SVB’s longer term bond investments were losing value. When some depositors discovered these losses, they demanded their deposits back from the bank. When other depositors followed suit, the bank collapsed as it couldn’t meet all the withdrawal demands.
An isolated incident or a system-wide risk?
Bank failures can be scary and lead to instability. One bank failure can trigger a panic that can bankrupt other perfectly solvent banks. It pays to solve bank runs early. This is why the U.S. Federal Deposit Insurance Corporation (FDIC) acted quickly and committed to protect both insured and uninsured deposits of the two recently failed banks.
While SVB’s collapse is the largest bank failure since 2008, its concentrated customer base in the tech industry may not lead to a 2008-style financial crisis.
SVB – the first fatality of higher rates?
Monetary policy, or actions that central banks take, often take effect with a lag. Between March 2022 and now, the U.S. Federal Reserve (the Fed) has raised interest rates by over 4.5%, one of the fastest rate hike cycles in U.S. history. It appears that SVB is one of the early casualties of this aggressive tightening. Much of SVB’s long-term bond investments were profitable when interest rates were low. But they lost value with rapidly rising interest rates. Now that SVB’s failure has raised concerns about financial stability, the Fed has to walk a tight rope between fighting inflation and not damaging the financial system.
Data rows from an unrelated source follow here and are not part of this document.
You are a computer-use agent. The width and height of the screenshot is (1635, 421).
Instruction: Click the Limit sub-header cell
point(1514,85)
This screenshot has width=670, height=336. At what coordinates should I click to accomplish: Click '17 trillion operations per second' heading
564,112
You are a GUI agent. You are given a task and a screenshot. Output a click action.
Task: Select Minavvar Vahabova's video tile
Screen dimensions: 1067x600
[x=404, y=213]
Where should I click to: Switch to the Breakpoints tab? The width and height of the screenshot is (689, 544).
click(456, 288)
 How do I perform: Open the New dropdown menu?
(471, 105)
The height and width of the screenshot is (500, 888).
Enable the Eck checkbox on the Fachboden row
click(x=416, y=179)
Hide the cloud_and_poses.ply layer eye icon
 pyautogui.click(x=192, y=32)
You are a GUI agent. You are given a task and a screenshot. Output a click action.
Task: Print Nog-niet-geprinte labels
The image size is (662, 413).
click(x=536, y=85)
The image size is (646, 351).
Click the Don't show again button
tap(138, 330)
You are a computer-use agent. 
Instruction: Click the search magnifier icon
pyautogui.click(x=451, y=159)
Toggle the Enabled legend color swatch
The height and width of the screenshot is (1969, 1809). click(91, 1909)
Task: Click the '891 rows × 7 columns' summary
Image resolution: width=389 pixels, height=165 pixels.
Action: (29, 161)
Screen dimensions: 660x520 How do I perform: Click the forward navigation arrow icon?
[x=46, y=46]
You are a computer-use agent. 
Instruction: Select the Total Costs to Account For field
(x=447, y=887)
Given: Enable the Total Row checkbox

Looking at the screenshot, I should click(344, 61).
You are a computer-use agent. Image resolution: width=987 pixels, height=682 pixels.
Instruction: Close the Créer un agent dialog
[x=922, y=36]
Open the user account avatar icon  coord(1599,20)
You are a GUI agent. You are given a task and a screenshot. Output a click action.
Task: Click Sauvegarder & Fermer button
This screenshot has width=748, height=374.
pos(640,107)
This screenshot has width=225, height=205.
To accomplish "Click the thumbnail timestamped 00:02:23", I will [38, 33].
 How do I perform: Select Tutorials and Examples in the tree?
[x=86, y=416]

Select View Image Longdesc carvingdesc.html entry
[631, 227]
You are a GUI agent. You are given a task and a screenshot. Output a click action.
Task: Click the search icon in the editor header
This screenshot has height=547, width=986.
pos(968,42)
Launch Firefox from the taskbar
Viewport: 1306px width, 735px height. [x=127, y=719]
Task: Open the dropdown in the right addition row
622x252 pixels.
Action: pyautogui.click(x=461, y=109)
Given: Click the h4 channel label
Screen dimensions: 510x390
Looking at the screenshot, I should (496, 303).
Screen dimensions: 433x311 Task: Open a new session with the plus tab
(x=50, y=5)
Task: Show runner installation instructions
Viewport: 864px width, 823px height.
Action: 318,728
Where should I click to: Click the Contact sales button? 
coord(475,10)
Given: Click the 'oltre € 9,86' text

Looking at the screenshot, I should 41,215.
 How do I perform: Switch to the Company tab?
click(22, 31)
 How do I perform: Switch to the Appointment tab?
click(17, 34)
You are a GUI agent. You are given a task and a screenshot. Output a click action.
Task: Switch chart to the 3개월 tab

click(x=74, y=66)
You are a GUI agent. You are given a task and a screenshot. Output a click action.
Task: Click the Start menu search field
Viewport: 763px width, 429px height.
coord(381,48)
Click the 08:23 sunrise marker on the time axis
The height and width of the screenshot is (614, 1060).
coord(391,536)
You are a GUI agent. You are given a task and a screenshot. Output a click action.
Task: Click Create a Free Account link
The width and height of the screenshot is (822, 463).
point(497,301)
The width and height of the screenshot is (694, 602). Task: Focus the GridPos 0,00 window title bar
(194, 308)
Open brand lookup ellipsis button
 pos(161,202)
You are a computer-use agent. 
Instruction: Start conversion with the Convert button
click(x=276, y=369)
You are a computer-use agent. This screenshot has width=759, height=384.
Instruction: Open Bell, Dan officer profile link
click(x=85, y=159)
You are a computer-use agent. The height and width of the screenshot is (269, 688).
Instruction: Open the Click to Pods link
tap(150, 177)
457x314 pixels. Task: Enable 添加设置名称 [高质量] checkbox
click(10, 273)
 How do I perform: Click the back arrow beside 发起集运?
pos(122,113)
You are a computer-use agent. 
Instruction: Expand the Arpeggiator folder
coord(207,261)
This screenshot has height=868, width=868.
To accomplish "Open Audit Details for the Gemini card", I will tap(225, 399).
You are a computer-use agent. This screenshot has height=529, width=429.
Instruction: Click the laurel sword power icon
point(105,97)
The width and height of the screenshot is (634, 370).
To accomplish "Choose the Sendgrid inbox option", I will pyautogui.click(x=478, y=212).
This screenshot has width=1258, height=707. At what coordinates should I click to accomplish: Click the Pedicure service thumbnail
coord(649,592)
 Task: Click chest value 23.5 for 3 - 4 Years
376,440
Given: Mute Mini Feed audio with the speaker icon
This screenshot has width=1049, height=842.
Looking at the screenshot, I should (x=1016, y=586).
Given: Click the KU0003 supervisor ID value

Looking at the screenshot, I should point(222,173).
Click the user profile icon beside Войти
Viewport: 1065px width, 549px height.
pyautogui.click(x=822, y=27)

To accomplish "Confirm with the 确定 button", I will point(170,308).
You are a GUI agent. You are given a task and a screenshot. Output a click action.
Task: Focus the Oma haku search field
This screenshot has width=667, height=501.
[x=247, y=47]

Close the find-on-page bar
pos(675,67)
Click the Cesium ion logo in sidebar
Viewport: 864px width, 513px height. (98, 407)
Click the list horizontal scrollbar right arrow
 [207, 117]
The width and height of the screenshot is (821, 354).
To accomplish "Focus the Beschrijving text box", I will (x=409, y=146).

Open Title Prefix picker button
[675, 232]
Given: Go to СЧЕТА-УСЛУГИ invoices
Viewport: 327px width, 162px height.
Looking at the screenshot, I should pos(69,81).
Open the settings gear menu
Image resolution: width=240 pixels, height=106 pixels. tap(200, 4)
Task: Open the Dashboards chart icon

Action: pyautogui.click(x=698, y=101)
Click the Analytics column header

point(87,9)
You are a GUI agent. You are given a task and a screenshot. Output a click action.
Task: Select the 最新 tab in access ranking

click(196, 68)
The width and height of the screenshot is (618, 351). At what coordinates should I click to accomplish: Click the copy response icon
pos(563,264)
What does this all mean for Canada?
Compared to the U.S, Canadian banks are not as exposed to risky tech and start-up industries. But if broader borrowing conditions for customers and corporations freeze in the U.S. due to problems in the banking industry, Canada will likely feel the chill too.
Canadian markets fell in the past week because of volatility in the U.S. Our base case does not see the U.S. bank runs turning into a systemic event primarily because of swift U.S. government actions. We encourage Canadian investors with exposure to U.S. markets to remain calm. While we do see potential fallout for smaller banks with balance sheet concerns, few took as much risk as the banks that have so far suffered. Markets have also swiftly priced in these problems.
Looking forward, the most important signal for the market will come from the Fed later this month. If it signals a less aggressive interest rate move because of the SVB fallout, markets will interpret that the era of accelerated rate hikes are likely behind us. However, if the Fed continues its aggressive rate hiking policy to fight inflation, we expect volatility ahead not just for the U.S. but also for Canada.